====== Texte source ======

Ils donnent l'exemple des tickets présidentiels Murtala-Obasanjo, Obasanjo-Yar'adua, Babangida-Ebitu Ukiwe et Abacha-Diya dans le passé, en disant qu'il est nécessaire d'adopter ce type d'approche dans le pays en ce moment.
Les membres du RCCS affirment que les anciens billets présidentiels "s'appliquaient également aux chefs des différentes formations militaires et des différents organismes paraétatiques du gouvernement comme les douanes, l'immigration et les finances, dans le but de favoriser l'unité".
"De manière significative, ce n'est que pendant l'ère du général Muhammadu Buhari en tant que chef d'État militaire (31 décembre 1983 - 27 août 1985) que nous avons eu une dictature militaire musulmane-musulmane", rappellent les évêques catholiques du Nigeria dans leur déclaration du 14 juin partagée avec ACI Afrique.
Ils rappellent également les élections de 1993, affirmant que c'est la seule fois où les élections ont été libres et équitables, même si le candidat présidentiel et son colistier étaient tous deux musulmans.
"Nous n'avons eu qu'une seule fois un ticket musulman-musulman dans les élections démocratiques de 1993, qui mettaient en vedette le ticket Abiola-Kingibe et qui se sont avérées être l'une des élections les plus libres et les plus justes du Nigeria", disent les évêques dans leur déclaration signée par le Secrétaire général du CBCN, le Père Zacharia Nyantiso Samjumi, et le Directeur des communications sociales, le Père Michael Nsikak Umoh.
La déclaration des évêques catholiques fait écho à celle des représentants des leaders chrétiens sous les auspices de la Christian Association of Nigeria (CAN) qui, dans une publication sur Facebook le 10 juin, ont déclaré qu'ils rejetaient un "ticket chrétien/chrétien, musulman/musulman" pour la présidence.
Les responsables de la CAN ont fait valoir que la nomination de candidats à la présidence et de leurs colistiers respectifs de la même confession religieuse aux élections générales de 2023 est "une menace pour la paix et l'unité fragiles du Nigeria".
"Le CAN demande instamment qu'un équilibre entre les deux pratiques religieuses soit pris en compte dans le choix des colistiers des candidats à la présidence. Nous ne souscrivons pas au ticket chrétien/chrétien ou au ticket musulman/musulman", ont-ils déclaré dans leur déclaration signée par le secrétaire national du CAN, Barrister Joseph Bade Daramola.

======

## Consigne 1
Relevez dans le texte source tous les tickets présidentiels désignés par deux noms de personnes.
## Consigne 2
D'après le texte source, qui a signé la déclaration du CAN ?
## Consigne 3
Écrivez la suite du texte source sur les tickets présidentiels au Nigeria, en partant de sa dernière phrase.

====== Extraits de données ======

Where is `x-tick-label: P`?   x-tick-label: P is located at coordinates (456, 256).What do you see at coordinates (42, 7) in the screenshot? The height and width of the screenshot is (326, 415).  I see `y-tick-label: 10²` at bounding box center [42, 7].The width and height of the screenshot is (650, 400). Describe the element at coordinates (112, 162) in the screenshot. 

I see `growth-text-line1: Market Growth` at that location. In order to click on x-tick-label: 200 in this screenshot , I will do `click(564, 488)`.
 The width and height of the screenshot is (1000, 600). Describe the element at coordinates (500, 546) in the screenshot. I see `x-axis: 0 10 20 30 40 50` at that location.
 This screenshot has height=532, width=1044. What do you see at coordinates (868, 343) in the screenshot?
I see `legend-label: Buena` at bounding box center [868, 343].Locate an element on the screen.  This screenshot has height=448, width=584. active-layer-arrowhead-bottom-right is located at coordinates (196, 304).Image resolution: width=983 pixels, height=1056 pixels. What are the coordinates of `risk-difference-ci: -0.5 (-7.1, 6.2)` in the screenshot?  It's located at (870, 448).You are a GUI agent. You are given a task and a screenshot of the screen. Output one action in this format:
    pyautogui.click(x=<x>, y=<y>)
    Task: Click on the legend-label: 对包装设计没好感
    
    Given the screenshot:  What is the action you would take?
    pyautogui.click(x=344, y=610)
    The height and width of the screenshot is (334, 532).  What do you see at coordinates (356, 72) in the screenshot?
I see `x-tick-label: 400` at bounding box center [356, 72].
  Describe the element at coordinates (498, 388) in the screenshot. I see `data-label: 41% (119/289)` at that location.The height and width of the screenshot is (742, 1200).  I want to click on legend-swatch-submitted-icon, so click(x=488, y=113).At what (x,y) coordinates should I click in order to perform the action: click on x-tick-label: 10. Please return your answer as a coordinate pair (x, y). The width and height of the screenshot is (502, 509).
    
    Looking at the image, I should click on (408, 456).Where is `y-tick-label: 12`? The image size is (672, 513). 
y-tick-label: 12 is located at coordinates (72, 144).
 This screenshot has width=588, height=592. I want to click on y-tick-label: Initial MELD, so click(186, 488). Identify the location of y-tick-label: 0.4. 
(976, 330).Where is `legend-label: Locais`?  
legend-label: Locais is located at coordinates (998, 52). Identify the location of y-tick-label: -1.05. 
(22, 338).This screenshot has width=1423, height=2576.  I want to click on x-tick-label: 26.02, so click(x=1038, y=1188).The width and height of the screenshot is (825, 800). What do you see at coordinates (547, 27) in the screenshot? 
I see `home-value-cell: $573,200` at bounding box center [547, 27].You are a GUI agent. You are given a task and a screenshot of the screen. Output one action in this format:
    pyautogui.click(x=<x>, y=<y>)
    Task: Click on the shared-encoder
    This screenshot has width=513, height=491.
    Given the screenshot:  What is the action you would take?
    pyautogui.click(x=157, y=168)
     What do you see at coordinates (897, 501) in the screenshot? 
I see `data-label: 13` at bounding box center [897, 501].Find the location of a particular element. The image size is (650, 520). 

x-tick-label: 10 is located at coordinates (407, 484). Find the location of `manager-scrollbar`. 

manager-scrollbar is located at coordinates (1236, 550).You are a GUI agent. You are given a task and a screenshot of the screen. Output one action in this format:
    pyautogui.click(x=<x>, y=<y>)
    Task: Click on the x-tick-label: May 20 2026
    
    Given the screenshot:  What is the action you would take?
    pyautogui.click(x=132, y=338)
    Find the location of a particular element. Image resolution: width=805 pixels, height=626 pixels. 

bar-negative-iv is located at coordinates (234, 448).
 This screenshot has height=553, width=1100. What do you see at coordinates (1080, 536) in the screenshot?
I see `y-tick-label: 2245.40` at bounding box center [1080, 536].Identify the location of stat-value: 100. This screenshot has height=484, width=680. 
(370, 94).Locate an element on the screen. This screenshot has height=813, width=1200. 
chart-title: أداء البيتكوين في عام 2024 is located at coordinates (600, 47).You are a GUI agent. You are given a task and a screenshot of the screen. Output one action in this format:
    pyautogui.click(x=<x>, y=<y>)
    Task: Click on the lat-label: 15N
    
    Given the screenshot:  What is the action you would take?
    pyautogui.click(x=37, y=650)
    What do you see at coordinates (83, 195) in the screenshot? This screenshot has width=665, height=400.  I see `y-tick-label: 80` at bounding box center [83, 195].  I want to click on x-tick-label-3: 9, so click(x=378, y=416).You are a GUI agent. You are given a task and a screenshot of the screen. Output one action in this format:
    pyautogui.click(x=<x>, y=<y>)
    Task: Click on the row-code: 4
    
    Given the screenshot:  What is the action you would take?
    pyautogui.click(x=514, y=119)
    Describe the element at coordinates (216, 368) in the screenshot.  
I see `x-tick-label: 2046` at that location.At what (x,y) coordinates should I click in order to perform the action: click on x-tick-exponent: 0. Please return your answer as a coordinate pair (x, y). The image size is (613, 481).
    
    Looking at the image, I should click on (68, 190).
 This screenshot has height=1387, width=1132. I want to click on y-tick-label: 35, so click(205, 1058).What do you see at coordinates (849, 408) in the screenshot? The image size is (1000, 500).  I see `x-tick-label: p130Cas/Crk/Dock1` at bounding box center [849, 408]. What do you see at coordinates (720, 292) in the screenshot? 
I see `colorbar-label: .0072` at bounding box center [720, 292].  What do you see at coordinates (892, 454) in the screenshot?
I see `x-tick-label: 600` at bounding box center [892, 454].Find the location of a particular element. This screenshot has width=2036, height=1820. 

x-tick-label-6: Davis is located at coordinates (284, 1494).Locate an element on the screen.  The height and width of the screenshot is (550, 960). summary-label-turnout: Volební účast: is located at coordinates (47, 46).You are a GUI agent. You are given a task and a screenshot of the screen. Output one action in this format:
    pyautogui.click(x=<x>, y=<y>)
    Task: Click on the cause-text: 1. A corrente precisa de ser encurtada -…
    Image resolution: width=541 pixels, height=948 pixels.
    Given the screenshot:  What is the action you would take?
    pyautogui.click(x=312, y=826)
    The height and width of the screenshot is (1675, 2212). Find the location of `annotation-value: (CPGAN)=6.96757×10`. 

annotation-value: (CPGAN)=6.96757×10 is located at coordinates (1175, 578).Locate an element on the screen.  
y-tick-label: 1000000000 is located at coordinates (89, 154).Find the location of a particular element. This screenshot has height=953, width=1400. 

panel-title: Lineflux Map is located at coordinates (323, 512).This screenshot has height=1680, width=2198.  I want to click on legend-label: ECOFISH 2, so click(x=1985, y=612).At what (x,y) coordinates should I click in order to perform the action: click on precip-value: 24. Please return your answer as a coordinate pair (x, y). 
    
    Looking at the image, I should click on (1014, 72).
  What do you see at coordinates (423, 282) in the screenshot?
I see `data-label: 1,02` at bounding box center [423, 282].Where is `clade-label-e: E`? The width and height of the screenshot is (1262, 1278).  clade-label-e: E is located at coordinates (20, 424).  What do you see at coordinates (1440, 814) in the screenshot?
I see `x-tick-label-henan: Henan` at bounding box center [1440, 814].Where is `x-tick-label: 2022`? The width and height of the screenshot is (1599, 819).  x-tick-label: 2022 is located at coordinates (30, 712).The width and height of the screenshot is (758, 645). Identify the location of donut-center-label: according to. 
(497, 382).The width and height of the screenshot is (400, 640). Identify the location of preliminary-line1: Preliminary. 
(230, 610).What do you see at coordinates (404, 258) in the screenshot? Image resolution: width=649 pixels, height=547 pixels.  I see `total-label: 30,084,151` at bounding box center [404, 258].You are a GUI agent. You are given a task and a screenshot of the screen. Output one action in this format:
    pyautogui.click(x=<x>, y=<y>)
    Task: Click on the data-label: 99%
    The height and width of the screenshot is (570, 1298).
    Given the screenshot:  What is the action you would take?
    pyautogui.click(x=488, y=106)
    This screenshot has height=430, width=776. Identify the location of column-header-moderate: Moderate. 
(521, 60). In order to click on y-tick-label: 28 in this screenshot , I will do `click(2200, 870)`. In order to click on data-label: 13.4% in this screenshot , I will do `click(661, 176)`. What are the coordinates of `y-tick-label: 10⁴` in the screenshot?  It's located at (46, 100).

======

## Réponse 1
Murtala-Obasanjo, Obasanjo-Yar'adua, Babangida-Ebitu Ukiwe, Abacha-Diya, Abiola-Kingibe

## Réponse 2
Le secrétaire national du CAN, Barrister Joseph Bade Daramola.

## Réponse 3
"Les politiciens peuvent parler de politique, mais nous avons déjà exprimé notre point de vue depuis longtemps. Tout parti qui tente d'obtenir un ticket pour la même religion échouera", ont déclaré les chefs d'église, dont des représentants du CBCN, ajoutant qu'un ticket musulman/musulman aurait un impact négatif sur les chrétiens du Nigeria.
Dans la déclaration du 14 juin, les évêques catholiques du Nigeria expriment leurs regrets quant à la conduite d'une partie des politiciens du pays, qui semble, selon eux, "aller de mal en pis".
"Il est cependant décourageant d'observer que la conduite de la plupart de nos politiciens semble aller de mal en pis, car nous avons été témoins d'un spectacle de honte et d'une culture de la politique de l'argent qui s'est intensifiée lors des primaires qui ont eu lieu récemment", déclarent les évêques catholiques du Nigeria.
Ils reconnaissent avec satisfaction les efforts de la Commission électorale nationale indépendante (INEC) dans la préparation des élections générales de 2023.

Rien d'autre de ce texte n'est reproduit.